:: RECORDS FOR THE EXERCISE ::
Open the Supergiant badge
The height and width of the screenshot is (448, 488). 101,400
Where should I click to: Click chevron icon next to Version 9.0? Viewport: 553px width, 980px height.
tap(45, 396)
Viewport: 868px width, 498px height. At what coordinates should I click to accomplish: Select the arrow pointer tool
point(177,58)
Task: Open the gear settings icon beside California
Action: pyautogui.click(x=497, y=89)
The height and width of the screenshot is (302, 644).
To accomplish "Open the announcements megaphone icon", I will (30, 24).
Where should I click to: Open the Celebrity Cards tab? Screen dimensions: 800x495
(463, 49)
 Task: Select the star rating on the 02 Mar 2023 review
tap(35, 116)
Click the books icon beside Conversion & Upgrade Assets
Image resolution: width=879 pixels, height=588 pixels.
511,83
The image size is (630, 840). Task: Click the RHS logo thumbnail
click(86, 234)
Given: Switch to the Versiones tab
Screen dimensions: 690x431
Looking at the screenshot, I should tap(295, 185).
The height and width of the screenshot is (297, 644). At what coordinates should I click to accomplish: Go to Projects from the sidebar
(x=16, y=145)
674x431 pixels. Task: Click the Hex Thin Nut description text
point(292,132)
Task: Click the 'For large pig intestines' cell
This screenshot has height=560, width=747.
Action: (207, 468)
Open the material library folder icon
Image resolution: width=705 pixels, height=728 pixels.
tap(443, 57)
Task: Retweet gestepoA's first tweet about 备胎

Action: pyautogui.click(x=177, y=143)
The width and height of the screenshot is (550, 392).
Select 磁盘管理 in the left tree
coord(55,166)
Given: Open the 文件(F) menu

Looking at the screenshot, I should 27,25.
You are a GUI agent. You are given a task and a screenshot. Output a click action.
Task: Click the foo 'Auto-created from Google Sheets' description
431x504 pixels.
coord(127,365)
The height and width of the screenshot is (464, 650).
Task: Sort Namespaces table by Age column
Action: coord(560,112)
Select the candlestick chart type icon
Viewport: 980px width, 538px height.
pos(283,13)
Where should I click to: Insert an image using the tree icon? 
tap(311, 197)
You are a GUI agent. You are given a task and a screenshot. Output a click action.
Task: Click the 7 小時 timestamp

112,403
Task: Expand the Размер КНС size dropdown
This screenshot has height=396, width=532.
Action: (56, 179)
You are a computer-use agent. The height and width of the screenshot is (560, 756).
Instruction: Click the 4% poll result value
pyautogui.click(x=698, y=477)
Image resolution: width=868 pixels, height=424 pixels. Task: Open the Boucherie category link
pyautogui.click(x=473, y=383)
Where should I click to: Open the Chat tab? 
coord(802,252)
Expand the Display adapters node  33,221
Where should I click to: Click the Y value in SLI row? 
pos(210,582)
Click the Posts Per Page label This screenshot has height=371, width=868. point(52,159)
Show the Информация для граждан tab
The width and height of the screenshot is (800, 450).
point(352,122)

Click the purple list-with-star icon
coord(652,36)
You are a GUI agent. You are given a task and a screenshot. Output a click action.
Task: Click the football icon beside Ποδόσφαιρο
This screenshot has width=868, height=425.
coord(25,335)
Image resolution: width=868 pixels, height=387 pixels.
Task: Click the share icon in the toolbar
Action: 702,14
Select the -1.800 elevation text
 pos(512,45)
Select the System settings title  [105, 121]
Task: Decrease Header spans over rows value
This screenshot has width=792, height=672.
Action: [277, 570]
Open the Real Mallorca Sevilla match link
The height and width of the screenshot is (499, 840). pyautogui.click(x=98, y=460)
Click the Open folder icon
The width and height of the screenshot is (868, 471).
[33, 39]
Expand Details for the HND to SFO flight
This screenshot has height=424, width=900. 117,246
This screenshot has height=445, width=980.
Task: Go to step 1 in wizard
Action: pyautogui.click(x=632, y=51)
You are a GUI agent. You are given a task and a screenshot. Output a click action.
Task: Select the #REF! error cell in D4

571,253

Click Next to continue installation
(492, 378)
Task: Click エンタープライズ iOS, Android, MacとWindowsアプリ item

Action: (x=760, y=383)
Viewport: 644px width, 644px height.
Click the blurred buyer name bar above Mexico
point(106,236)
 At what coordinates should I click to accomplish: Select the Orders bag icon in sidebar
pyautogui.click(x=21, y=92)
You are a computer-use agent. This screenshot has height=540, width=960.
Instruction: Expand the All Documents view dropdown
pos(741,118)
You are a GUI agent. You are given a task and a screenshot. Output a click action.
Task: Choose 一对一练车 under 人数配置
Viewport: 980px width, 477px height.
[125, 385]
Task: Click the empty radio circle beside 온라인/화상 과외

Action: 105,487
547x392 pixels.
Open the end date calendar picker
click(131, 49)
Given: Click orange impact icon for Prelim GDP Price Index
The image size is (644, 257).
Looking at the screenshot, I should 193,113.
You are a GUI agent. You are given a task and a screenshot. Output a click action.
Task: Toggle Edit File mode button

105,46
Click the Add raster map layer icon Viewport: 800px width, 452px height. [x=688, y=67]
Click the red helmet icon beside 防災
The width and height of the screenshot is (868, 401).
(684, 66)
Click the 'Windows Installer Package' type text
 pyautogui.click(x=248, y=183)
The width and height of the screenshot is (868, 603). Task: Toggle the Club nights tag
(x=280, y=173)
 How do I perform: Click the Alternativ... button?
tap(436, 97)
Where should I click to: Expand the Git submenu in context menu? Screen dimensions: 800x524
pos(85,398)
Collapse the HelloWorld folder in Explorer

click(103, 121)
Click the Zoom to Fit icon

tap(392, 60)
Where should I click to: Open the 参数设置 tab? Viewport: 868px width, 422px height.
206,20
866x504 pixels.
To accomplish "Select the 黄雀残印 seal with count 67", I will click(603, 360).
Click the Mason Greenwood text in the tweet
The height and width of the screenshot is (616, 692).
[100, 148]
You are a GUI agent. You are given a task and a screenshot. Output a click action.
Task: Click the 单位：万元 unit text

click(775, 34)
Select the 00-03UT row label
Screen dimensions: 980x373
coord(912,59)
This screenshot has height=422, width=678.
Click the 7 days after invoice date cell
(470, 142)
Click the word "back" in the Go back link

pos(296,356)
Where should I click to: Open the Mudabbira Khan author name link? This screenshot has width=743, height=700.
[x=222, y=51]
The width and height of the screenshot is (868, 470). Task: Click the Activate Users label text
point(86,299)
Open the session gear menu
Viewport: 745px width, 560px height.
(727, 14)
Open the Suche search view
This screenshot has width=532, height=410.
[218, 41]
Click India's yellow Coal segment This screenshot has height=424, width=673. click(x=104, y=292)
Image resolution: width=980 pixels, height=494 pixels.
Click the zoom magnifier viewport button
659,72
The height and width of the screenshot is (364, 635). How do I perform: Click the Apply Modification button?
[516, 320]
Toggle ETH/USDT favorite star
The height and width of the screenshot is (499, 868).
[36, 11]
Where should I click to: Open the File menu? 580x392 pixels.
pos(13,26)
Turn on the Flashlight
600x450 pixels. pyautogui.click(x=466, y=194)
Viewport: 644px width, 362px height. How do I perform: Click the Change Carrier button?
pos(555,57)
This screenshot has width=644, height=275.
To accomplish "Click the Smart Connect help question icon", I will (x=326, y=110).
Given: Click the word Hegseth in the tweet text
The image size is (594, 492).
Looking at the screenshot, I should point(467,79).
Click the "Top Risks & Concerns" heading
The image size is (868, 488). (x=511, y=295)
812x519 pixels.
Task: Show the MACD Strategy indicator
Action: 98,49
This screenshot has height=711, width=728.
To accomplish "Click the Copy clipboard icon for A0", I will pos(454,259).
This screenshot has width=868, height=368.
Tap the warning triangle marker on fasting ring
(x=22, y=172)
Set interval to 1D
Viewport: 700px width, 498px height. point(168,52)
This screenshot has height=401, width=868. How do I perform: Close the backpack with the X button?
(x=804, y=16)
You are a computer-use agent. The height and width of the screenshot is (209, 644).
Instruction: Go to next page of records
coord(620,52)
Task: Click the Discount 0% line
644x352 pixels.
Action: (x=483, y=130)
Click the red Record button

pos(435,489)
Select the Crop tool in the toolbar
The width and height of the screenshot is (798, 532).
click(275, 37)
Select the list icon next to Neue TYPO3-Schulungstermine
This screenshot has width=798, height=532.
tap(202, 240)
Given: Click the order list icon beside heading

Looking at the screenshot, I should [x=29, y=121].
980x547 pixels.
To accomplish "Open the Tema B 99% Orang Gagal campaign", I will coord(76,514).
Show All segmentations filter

:: WHAT IS BEING ASKED ::
Out of the records above, pick each line that contains the string "computer".

:: FINISHED TASK ::
You are a computer-use agent. The height and width of the screenshot is (560, 756).
You are a computer-use agent. This screenshot has height=540, width=960.
You are a computer-use agent. The height and width of the screenshot is (209, 644).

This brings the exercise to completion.